Informant: Hannah is an 18-year-old student, born and raised in China before moving to Los Angeles for college. Her parents now live in Japan, but they return to China to visit family during the summer.
Main Piece: “For the Mid-Autumn Festival, we all eat mooncakes and stare at the moon and think of our family. The circle, like the full circle, symbolizes wholeness. When you’re staring at the moon, you’re all thinking about the same moon, so you can send your love to each other.”
Background Information about the Performance: The informant still performs this tradition, even though she now lives in the US. She considers it important since she lives so far away from her family. She learned it from her parents and grandparents when living in China.
Context of Performance: The festival occurs in the middle of autumn on the lunar calendar, around late September to early October.
Thoughts: This festival reminds me of other harvest festivals around the world, such as Holi or Thanksgiving, in which the intent is to promote togetherness.

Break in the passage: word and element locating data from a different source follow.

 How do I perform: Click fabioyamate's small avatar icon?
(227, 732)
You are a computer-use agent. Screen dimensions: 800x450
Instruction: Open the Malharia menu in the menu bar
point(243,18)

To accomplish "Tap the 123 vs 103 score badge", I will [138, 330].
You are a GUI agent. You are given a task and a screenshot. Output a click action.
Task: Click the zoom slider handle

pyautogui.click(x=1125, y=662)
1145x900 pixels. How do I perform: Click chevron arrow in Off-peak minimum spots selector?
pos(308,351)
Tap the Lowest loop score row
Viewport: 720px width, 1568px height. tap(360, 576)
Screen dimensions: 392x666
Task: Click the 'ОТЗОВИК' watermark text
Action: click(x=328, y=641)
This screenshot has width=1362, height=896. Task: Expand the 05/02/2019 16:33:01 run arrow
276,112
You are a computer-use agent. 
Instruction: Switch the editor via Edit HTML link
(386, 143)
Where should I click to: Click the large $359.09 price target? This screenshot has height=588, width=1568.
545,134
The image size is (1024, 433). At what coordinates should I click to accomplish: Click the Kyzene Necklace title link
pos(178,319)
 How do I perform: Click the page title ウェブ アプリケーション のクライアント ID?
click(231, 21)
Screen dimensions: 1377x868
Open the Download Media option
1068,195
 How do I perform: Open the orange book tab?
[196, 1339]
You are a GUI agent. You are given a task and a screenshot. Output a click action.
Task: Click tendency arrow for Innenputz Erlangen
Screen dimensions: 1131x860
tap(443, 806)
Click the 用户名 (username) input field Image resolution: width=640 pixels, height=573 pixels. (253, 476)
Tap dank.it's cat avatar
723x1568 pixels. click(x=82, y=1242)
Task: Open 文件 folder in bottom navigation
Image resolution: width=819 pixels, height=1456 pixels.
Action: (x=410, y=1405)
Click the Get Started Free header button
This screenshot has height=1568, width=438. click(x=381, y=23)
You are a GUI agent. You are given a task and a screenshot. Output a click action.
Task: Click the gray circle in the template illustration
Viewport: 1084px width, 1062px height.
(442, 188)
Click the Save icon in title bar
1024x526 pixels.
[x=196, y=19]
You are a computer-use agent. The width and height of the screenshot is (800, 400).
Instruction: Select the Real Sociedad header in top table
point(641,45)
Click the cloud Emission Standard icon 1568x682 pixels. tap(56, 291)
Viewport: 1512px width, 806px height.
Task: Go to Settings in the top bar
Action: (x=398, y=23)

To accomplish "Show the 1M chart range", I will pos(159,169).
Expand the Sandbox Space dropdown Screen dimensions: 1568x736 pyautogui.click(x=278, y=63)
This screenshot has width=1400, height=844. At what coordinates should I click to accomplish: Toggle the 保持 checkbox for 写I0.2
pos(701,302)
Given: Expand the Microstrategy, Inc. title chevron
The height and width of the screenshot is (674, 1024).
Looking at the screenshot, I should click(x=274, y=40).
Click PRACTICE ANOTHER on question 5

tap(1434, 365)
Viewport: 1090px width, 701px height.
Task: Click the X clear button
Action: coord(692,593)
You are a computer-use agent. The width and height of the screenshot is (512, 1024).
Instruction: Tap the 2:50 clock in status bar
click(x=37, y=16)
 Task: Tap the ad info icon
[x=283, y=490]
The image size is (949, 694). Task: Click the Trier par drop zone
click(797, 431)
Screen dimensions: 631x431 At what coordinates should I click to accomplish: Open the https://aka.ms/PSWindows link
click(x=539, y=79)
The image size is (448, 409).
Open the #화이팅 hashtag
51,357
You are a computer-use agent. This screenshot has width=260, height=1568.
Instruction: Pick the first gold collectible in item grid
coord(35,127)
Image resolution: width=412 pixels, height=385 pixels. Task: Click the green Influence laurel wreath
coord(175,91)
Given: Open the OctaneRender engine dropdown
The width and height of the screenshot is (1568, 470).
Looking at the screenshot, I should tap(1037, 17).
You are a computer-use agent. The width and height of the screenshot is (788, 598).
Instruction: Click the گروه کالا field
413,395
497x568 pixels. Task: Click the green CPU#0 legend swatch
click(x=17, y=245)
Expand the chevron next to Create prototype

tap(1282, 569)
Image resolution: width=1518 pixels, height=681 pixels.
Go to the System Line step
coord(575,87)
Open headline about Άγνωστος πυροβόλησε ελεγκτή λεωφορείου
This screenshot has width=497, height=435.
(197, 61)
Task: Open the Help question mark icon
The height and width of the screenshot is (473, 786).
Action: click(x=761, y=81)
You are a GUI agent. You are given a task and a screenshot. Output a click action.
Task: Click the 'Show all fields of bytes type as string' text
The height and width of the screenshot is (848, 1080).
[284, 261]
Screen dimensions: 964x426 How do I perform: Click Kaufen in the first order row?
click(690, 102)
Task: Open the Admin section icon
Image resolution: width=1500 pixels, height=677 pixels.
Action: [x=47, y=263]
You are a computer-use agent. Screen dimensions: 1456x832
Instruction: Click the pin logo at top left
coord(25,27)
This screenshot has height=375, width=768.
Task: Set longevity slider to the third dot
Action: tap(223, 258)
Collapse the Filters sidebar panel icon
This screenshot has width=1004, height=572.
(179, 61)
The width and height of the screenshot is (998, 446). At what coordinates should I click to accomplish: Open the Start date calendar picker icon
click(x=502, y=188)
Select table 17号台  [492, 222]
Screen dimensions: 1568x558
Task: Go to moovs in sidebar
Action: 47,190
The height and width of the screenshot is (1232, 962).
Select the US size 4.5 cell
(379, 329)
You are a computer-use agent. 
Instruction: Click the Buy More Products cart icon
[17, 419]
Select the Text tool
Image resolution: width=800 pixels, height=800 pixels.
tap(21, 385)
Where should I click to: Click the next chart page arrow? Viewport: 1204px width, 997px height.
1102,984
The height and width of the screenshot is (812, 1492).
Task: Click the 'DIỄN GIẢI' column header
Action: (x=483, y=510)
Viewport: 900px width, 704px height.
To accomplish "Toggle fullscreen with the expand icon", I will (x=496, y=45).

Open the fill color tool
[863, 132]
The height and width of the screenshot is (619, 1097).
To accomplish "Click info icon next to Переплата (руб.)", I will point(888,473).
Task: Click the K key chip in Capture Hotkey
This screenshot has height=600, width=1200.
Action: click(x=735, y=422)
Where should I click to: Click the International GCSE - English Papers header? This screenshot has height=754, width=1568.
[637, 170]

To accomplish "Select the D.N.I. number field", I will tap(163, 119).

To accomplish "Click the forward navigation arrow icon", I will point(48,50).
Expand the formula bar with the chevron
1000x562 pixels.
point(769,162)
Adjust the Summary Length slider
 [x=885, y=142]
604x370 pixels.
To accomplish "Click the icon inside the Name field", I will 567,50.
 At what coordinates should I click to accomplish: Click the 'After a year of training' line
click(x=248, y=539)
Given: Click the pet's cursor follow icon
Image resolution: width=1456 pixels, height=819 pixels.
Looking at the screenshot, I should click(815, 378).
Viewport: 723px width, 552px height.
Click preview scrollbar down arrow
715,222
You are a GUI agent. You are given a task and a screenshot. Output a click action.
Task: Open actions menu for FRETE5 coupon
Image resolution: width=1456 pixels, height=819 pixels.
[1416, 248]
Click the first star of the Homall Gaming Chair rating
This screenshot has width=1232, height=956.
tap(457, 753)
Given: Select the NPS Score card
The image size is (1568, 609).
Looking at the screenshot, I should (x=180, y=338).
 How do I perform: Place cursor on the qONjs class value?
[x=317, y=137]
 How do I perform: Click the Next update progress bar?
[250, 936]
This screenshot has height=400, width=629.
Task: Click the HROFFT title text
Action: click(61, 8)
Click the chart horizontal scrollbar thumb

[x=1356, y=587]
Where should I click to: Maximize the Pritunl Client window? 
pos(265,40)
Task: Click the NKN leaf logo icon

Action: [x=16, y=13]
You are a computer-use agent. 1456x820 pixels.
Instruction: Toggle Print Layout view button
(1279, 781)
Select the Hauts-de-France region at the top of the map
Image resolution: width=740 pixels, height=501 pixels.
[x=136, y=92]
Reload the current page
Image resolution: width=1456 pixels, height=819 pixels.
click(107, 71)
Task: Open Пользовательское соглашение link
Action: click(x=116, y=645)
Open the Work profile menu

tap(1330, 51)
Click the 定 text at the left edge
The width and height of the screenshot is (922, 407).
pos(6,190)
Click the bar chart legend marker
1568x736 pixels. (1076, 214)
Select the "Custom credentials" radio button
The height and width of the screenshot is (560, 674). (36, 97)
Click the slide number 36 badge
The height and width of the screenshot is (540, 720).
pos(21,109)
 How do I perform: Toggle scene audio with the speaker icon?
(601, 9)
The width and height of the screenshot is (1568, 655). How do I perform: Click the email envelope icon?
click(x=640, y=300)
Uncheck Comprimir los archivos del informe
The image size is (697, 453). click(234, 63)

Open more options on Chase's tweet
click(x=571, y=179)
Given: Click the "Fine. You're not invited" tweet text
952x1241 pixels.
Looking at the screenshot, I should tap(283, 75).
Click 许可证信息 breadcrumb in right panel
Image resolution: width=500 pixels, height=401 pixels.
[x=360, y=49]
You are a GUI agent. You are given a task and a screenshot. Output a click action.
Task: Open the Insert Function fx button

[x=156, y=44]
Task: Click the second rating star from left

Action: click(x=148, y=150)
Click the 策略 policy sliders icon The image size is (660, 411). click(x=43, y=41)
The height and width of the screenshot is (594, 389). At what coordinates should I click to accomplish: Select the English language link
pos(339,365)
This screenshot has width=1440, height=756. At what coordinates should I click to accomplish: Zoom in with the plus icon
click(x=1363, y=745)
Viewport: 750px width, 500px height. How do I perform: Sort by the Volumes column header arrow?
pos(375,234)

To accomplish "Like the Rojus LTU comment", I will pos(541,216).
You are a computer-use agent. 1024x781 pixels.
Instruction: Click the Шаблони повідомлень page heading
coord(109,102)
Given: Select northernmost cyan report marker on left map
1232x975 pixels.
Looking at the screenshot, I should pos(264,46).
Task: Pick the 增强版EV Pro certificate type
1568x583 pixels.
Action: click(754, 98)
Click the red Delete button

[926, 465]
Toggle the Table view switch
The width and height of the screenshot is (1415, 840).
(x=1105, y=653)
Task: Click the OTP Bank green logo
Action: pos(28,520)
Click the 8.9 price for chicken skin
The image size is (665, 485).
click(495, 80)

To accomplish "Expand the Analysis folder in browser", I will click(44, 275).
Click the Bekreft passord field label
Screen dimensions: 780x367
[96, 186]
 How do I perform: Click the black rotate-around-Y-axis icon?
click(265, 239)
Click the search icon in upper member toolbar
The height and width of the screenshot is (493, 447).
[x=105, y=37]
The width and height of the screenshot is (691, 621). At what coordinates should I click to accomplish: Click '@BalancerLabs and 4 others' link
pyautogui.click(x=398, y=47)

Informant: Uluwehi is a 21-year-old student from Hawaiʻi. She is from the island of Oʻahu.
Main Piece: “So, a good medicine is that if you get stung by a jellyfish, you should crush up papaya leaves and use that on the sting. I know they do it in the Molokaʻi races since it’s not good to bring in chemicals, and also they just generally do it.”
Background Information about the Performance: The informant learned about this medicine while researching Hawaiian medicines. She uses it if she can when she or somebody she knows gets stung.
Context of Performance: The medicine is given to sufferers of jellyfish stings.
Thoughts: Doing further research, I found that papaya leaves contain papain, a chemical that has some use for pain and inflammation relief. Although no sting-related medicines have been made from it, the leaves could offer some pain relief from the sting as a result. I also think it is noteworthy that the papaya is not native to Hawaiʻi and yet it is still part of their folk belief.